=== Task goal ===
Return all the lines below in which the string "will" appears.

=== Saved data entries ===

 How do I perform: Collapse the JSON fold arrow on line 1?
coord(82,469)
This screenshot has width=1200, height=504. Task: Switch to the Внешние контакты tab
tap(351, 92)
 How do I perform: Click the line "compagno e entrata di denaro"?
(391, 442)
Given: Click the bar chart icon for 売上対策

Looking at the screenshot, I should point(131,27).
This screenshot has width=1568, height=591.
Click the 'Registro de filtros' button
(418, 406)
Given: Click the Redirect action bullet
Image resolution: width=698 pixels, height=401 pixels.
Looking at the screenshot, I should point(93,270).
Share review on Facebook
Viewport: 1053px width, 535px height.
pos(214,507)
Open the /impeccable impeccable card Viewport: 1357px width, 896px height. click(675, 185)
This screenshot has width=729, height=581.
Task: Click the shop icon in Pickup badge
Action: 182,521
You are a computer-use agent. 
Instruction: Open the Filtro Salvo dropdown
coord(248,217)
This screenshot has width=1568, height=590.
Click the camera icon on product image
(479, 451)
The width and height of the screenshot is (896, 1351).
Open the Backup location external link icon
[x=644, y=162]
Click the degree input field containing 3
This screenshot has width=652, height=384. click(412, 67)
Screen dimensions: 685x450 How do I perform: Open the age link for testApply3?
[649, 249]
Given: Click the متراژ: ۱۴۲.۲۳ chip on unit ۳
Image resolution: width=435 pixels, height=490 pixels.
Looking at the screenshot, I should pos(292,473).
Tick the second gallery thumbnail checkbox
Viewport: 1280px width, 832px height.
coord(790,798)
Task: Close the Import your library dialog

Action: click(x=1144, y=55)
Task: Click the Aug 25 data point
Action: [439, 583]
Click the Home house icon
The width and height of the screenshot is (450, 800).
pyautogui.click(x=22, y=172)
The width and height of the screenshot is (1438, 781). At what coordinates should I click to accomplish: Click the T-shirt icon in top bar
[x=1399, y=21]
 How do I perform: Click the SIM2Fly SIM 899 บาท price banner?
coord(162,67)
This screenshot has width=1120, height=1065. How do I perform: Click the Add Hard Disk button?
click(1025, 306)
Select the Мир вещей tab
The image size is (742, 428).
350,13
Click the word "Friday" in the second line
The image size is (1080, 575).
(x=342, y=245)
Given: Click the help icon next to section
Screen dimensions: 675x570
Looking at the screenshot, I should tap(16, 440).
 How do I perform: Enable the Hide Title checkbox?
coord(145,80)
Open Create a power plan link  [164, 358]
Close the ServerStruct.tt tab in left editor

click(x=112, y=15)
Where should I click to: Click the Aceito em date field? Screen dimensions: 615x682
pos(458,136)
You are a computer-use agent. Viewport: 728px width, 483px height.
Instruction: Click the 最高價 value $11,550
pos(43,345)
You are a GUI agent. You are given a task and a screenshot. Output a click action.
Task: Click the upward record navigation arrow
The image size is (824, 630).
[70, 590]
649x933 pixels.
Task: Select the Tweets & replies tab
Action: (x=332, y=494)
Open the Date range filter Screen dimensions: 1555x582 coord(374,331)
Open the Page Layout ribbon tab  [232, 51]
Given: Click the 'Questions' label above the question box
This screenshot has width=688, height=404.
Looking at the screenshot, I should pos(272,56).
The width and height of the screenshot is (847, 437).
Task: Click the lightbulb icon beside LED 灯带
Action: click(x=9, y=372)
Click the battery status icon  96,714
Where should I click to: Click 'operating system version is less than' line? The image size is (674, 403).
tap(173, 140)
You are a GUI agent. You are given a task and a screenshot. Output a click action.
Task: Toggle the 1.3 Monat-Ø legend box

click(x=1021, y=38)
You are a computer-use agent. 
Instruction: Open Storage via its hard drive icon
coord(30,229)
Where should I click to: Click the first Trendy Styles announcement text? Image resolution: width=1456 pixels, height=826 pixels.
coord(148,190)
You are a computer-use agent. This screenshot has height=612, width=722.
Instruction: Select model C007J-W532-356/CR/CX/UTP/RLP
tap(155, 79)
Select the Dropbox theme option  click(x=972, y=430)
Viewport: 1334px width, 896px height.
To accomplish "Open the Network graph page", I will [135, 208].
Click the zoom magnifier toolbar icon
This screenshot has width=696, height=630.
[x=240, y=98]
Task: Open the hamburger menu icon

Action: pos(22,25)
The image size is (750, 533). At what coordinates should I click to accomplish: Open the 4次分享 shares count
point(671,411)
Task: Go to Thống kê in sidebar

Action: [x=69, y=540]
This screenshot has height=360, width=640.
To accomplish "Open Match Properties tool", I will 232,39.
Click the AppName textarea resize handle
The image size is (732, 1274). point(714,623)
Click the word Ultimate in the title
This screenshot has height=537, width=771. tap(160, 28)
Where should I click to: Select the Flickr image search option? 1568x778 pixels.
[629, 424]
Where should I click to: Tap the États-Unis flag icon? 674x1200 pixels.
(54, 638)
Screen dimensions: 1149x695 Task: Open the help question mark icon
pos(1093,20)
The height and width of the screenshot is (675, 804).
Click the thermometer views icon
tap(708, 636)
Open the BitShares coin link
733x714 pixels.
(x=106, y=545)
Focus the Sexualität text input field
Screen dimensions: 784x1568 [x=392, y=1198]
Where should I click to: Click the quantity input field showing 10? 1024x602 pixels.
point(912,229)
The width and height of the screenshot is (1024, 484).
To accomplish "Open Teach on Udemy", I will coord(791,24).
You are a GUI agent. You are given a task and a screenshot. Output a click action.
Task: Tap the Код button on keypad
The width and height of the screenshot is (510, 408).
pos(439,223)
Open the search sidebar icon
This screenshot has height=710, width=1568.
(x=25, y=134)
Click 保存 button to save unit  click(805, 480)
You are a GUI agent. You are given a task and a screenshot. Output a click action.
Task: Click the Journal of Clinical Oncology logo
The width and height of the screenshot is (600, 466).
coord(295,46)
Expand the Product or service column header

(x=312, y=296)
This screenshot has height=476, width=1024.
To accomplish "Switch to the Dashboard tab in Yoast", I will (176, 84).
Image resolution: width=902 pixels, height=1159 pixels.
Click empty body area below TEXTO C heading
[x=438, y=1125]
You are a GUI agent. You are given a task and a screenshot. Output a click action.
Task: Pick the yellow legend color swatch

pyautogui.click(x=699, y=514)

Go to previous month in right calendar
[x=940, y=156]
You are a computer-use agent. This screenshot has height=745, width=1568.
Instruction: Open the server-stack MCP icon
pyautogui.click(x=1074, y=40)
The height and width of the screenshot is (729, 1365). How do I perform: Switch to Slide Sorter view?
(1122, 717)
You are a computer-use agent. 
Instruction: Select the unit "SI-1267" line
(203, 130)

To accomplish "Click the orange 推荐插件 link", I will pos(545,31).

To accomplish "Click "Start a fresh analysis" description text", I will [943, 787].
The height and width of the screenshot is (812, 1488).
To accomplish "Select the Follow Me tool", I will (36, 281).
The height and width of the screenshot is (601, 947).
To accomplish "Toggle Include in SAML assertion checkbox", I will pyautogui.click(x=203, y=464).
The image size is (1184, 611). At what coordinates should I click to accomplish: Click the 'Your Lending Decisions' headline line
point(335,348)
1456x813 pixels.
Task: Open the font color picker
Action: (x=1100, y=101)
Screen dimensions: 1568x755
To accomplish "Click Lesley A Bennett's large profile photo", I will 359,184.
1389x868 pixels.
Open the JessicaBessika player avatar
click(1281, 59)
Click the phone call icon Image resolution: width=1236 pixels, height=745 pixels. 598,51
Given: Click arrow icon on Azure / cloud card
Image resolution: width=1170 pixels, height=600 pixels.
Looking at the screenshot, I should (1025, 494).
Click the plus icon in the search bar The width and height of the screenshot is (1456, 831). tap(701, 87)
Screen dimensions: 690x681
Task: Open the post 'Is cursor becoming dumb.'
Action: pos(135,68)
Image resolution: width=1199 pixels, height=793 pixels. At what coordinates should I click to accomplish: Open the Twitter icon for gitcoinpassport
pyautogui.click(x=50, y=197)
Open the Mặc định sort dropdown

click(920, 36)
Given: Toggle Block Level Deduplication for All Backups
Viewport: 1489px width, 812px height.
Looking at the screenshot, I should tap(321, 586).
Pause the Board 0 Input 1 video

=== Final answer ===
To accomplish "Open the Network graph page", I will [135, 208].
To accomplish "Open Match Properties tool", I will 232,39.
To accomplish "Open Teach on Udemy", I will coord(791,24).
To accomplish "Switch to the Dashboard tab in Yoast", I will (176, 84).
To accomplish "Click the orange 推荐插件 link", I will pos(545,31).
To accomplish "Click "Start a fresh analysis" description text", I will [943, 787].
To accomplish "Select the Follow Me tool", I will (36, 281).
To accomplish "Toggle Include in SAML assertion checkbox", I will pyautogui.click(x=203, y=464).
To accomplish "Click Lesley A Bennett's large profile photo", I will 359,184.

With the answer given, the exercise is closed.